You’re on an iPhone that doesn’t support Screen Distance
Screen Distance only works on iPhones with Face ID because it relies on the TrueDepth camera to estimate viewing distance. Models with Touch ID, such as the iPhone SE or iPhone 8 and earlier, will never show this option in Settings.
If you recently switched phones or restored from a backup, this can be confusing. The setting may have existed on your previous device but won’t transfer to unsupported hardware.
You’re looking in the wrong Settings location
Screen Distance does not live under Display & Brightness or Accessibility. It is only found under Settings > Screen Time > Screen Distance.
If Screen Time itself is turned off, Screen Distance will not appear at all. Turning Screen Time back on will immediately restore access to the option.
Screen Time restrictions are hiding the setting
If Screen Time is managed through Family Sharing, you may not have permission to change Screen Distance. In that case, the toggle may be missing, grayed out, or revert after being changed.
Ask the organizer to open Settings, tap Screen Time, select your name, and adjust Screen Distance from there. Once changed by the organizer, the alert behavior updates instantly.
The alert keeps appearing even after you turned it off
After disabling Screen Distance, the alert should stop immediately. If it continues, double-check that the toggle is actually off and not re-enabled by Screen Time limits or a child profile.
Restarting the iPhone can help if the setting did not register properly. This does not erase data and often clears lingering Screen Time behavior.

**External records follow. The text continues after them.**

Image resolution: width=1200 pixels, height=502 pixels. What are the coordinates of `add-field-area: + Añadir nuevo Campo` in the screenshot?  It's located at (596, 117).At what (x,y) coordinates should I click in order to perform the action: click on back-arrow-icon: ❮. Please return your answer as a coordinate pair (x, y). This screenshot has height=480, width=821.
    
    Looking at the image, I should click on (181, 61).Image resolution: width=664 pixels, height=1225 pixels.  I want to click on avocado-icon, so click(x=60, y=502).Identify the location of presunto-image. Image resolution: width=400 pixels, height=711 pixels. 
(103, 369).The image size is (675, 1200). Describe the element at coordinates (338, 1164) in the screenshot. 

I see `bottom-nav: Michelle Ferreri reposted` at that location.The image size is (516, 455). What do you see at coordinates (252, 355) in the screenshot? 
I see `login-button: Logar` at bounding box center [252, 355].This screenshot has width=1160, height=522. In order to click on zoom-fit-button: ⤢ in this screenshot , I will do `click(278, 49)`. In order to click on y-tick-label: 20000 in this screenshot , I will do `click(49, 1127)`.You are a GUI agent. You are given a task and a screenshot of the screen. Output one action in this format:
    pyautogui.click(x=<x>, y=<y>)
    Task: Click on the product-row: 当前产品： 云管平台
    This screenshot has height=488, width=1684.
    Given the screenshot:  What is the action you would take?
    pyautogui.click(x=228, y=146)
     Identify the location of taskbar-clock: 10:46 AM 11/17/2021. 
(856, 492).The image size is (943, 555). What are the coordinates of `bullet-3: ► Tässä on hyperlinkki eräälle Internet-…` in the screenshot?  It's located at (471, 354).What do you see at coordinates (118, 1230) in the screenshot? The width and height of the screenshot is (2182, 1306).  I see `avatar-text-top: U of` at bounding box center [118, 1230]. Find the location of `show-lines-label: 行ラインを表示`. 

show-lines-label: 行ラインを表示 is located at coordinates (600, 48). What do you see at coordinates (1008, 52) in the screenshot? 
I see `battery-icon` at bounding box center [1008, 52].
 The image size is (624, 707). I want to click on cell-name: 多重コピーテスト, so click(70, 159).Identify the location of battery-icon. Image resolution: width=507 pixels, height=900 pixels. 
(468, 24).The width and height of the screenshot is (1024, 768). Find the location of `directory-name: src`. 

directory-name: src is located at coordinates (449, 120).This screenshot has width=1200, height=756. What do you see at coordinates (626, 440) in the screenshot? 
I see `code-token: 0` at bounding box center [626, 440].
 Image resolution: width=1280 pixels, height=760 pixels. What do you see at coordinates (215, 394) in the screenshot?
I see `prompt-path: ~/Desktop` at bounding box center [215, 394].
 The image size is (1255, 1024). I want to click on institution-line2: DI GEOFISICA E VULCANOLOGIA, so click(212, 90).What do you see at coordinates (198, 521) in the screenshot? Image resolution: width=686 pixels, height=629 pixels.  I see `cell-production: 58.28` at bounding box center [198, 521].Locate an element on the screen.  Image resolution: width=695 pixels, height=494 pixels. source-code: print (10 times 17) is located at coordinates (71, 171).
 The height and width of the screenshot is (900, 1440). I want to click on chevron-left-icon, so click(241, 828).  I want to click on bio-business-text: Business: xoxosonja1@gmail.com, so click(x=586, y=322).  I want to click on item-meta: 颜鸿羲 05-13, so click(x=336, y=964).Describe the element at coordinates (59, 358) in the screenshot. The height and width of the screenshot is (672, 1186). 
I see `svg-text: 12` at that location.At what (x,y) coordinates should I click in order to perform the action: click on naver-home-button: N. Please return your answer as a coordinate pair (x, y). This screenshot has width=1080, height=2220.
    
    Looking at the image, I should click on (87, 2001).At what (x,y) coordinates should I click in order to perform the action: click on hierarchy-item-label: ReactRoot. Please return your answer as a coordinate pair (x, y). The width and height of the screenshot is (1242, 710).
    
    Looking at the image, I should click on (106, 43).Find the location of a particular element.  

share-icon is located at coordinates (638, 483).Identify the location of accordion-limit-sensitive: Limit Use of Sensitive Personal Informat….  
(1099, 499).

Your iPhone thinks it’s too close even when it isn’t
Screen Distance relies on the front camera, so obstructions can affect accuracy. A dirty lens, thick screen protector, or certain privacy filters can cause false alerts.
Clean the front camera area and test again. If the alert behavior improves, the issue was sensor interference rather than a settings problem.
You disabled it, but want fewer alerts instead of none
There is no sensitivity slider for Screen Distance. It is either fully on or fully off, with the alert triggering at roughly 12 inches.
If you find it helpful but overly strict, consider using it temporarily during long reading sessions rather than all day. This keeps eye protection without constant interruptions.
Understanding the health trade-off
Apple includes Screen Distance to reduce eye strain and encourage healthier viewing habits, especially for children. Disabling it won’t harm your device, but it removes an automatic reminder to hold your phone farther away.
If you turn it off, be mindful of prolonged close-up use, especially in low light. Taking regular breaks and increasing text size can help offset the change.
Final thoughts
Screen Distance is a simple feature, but it’s tightly connected to hardware, Screen Time, and family controls, which can make troubleshooting feel harder than it should be. Once you know where it lives and what affects it, disabling or managing the alert becomes straightforward.
Whether you choose to keep it on, turn it off, or use it only when needed, the goal is comfort and control. Your iPhone should work around your habits, not interrupt them unexpectedly.